* **Text excerpt**
Tooling is a fantastic phenomenon. It has existed as long as human. Different socio-political regimes have intentionally and unintentionally used it to reach different objectives.

A tool is a simple means by which certain objectives are achieved. Different objects, both material and abstract, can be tooled. For example, colonial regimes use education and pedagogy as tools to tame the mental states of their subjects to the advantage of the regimes’ beneficiaries. Tooling is an effective mechanism of ensuring that even an objective reached can be recycled, re used or re tooled to reach yet another related or an entirely new objective.

The understanding of this phenomenon has been difficult to mainstream because pedagogies as scientific theories and practices of teaching and learning have been left for experts to investigate. Ordinary people, especially those interested in alternative systems, need to look into this and ask questions as well.

It is important for anyone who is interested in this issue and how it helped to mould colonised spaces, particularly Africa, to engage the issues in different contexts. It is good to do so for learning purposes so I engage different people in different contexts on it. My thinking on the issue tends towards the Sankore School because of its ability to address collective dilemmas on a self-organizing informal and non-production based setups. Moreover, I consider overall systemic arrangements important than pragmatic within-system operations partly because pragmatist approaches to colonial issues can easily ramp into the practice of neo-colonialism. Ultimately, pragmatic practices of pedagogy in this regard simply means it is given to the oppressed as a tool for them use to manage their own oppression.

So how did this happen? How did pedagogy become a tool of oppression? Naturally, one group of people that I debate very often on such issues and mostly not agreeing at all with, is educated Africans, not only the pseudo flamboyant ones but also sometimes those with critical views as well.

From the logic of the above definition of tooling, educated people within colonised spaces – unless they have seriously and critically engaged this topic – become the primary victims of pedagogy as a tool of oppression.

* **Provided data**
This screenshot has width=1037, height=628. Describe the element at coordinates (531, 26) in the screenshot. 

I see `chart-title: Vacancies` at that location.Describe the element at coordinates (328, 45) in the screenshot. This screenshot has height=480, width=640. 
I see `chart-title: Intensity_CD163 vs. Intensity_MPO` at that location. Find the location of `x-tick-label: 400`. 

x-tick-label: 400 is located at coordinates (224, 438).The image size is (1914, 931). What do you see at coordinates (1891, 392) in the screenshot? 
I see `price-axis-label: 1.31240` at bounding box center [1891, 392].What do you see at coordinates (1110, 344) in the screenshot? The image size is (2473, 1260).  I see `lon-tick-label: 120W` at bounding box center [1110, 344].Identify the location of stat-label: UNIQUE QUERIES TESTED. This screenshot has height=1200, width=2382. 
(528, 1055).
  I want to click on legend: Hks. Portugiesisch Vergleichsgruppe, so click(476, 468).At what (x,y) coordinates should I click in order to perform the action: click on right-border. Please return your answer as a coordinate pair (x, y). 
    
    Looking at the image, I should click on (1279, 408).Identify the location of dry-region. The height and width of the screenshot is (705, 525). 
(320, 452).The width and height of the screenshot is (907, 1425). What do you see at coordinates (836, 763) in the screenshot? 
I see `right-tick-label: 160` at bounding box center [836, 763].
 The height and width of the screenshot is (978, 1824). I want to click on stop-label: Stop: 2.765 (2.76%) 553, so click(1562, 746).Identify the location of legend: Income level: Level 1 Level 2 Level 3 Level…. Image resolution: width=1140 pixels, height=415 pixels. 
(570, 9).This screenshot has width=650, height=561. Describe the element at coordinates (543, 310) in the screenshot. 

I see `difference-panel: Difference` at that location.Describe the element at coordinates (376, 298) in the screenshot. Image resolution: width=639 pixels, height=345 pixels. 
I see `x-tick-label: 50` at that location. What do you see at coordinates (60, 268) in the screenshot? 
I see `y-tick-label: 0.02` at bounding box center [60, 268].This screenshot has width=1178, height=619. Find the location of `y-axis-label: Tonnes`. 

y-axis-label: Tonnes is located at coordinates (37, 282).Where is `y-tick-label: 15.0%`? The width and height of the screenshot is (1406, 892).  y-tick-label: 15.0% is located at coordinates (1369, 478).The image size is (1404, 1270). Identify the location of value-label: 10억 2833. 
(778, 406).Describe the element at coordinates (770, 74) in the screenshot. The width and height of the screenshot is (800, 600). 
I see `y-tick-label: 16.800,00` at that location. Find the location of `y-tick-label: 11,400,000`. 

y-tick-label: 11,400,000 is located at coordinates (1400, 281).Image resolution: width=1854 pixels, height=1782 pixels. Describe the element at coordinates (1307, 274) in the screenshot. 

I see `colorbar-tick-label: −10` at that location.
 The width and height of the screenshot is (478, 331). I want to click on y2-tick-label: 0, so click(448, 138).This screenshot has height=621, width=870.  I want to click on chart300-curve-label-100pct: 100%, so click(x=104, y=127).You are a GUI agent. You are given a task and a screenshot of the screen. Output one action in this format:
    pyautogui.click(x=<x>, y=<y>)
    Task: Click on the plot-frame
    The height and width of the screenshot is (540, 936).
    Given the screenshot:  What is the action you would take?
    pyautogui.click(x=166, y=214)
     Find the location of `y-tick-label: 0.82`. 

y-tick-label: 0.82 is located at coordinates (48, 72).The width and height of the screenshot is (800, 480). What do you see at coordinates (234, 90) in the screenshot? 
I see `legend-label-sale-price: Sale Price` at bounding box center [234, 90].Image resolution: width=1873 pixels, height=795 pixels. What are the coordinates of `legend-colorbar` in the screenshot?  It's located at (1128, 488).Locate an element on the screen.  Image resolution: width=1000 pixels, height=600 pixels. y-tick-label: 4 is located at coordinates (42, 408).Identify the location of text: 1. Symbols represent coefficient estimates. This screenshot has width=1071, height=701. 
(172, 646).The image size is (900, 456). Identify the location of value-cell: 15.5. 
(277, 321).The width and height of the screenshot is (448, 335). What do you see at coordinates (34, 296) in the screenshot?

* **Assignment**
Copy out everything in the text on tooling and pedagogy from "A tool is a" down to "questions as well.", word for word.

* **Expected output**
A tool is a simple means by which certain objectives are achieved. Different objects, both material and abstract, can be tooled. For example, colonial regimes use education and pedagogy as tools to tame the mental states of their subjects to the advantage of the regimes’ beneficiaries. Tooling is an effective mechanism of ensuring that even an objective reached can be recycled, re used or re tooled to reach yet another related or an entirely new objective.

The understanding of this phenomenon has been difficult to mainstream because pedagogies as scientific theories and practices of teaching and learning have been left for experts to investigate. Ordinary people, especially those interested in alternative systems, need to look into this and ask questions as well.